[Records for processing]:
──────

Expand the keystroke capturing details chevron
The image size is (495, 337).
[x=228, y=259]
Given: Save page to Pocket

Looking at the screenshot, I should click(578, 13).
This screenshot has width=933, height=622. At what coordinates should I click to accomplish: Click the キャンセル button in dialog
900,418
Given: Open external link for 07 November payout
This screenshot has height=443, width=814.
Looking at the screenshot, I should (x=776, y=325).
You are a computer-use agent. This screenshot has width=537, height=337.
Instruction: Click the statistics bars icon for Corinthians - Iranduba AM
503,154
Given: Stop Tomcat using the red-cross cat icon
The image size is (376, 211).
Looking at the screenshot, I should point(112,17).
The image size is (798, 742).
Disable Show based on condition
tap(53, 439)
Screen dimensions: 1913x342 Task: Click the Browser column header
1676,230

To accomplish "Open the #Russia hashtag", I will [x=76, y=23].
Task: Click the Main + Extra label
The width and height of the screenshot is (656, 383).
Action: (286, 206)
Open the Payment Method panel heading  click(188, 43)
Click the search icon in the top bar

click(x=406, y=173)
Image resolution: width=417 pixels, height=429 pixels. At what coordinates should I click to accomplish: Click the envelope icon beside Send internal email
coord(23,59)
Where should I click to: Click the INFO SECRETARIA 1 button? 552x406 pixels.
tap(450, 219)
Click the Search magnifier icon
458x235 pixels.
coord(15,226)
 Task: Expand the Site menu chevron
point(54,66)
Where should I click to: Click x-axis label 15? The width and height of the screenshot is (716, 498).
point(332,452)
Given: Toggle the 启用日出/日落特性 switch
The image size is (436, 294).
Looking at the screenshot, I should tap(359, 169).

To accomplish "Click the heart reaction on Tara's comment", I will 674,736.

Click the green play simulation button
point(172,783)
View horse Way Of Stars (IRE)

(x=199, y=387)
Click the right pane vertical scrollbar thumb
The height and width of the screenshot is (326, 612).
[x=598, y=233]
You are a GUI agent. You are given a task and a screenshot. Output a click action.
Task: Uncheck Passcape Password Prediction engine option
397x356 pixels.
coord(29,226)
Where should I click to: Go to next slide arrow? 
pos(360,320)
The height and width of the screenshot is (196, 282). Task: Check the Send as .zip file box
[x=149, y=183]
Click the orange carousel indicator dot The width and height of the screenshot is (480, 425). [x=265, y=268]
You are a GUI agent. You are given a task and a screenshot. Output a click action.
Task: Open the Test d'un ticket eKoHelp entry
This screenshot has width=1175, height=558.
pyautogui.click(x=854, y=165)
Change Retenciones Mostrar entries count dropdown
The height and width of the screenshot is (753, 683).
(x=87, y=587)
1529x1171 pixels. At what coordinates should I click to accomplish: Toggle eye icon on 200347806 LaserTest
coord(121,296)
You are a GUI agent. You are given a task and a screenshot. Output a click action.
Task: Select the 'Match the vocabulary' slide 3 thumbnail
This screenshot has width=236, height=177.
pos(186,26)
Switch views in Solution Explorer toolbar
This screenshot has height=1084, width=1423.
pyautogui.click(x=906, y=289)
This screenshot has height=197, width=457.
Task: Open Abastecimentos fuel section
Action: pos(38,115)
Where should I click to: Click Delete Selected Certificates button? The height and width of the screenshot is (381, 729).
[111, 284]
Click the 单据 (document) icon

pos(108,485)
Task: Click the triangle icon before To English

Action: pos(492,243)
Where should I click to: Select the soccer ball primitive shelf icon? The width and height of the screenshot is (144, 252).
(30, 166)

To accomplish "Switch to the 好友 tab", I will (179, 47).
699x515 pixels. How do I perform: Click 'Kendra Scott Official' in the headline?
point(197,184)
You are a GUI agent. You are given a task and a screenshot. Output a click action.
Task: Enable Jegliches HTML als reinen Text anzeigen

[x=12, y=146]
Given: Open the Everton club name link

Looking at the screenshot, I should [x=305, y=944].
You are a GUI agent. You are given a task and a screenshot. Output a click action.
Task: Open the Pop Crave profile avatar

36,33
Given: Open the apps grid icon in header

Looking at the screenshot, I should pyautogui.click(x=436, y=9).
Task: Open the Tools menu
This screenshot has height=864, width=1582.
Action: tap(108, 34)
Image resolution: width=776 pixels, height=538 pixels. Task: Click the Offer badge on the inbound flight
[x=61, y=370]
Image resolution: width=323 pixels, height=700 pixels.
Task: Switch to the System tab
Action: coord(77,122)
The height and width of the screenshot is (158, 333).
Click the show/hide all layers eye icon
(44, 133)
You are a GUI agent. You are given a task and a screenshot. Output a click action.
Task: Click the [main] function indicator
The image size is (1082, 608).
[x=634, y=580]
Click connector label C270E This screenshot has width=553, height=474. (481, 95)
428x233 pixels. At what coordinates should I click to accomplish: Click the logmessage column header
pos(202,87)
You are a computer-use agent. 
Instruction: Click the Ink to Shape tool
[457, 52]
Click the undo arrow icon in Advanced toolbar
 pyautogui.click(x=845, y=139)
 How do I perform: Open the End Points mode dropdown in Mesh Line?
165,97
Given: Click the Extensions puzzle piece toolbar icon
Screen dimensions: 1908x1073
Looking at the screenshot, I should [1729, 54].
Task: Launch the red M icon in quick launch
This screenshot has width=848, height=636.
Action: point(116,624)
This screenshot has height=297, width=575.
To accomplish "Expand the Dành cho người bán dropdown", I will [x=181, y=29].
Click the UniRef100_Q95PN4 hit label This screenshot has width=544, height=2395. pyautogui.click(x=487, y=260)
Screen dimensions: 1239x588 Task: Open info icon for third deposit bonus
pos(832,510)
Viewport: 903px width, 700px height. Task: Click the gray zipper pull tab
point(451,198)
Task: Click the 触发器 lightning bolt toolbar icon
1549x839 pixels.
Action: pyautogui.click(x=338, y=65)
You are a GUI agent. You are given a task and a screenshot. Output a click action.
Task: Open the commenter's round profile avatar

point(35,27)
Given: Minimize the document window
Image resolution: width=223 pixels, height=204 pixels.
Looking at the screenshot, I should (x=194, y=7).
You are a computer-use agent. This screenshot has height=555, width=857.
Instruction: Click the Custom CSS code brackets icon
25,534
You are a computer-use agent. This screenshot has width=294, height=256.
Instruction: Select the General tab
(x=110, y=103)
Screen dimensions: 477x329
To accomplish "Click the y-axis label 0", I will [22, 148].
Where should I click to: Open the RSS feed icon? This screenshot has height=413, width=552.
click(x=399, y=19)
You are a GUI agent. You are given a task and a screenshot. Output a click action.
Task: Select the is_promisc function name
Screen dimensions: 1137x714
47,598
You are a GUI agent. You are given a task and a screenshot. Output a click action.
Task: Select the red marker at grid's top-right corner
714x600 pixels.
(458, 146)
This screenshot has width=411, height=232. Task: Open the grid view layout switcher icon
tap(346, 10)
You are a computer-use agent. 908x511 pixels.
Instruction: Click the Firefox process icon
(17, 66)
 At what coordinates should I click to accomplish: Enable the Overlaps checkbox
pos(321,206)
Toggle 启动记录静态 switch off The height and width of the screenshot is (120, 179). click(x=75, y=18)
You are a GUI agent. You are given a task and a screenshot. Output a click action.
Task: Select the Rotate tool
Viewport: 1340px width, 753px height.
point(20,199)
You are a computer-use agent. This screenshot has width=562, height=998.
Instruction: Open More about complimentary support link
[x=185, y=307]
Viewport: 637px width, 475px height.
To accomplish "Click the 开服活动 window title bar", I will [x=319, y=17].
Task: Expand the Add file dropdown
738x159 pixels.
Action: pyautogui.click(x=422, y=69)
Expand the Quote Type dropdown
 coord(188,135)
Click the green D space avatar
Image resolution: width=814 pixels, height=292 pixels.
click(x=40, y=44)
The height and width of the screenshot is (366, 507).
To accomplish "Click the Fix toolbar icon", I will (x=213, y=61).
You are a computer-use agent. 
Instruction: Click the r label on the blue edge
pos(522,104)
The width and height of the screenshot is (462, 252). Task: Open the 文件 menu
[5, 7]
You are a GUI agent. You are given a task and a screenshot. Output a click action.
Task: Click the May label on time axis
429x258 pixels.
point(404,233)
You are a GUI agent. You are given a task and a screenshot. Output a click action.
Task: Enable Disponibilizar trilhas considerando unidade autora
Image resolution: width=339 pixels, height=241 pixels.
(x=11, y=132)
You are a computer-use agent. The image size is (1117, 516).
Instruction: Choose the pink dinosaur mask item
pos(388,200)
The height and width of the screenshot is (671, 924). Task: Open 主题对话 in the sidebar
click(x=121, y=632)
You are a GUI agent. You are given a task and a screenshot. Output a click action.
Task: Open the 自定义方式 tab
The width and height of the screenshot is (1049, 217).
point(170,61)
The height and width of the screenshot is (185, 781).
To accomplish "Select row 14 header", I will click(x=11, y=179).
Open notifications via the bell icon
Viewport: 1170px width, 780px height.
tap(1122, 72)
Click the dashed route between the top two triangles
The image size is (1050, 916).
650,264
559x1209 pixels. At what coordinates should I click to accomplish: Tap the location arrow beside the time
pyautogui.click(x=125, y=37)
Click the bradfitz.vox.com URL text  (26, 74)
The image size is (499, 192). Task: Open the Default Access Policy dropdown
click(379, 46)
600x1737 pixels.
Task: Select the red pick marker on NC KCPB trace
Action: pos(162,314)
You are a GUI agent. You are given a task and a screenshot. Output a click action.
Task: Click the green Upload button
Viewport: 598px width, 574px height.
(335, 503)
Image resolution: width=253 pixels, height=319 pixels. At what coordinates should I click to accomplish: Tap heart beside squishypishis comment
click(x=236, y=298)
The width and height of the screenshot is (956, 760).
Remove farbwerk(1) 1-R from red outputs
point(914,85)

──────

[What you will do]:
Go through the records. Copy each line where "indicator" appears.

[Exercise result]:
Click the orange carousel indicator dot The width and height of the screenshot is (480, 425). [x=265, y=268]
Task: Click the [main] function indicator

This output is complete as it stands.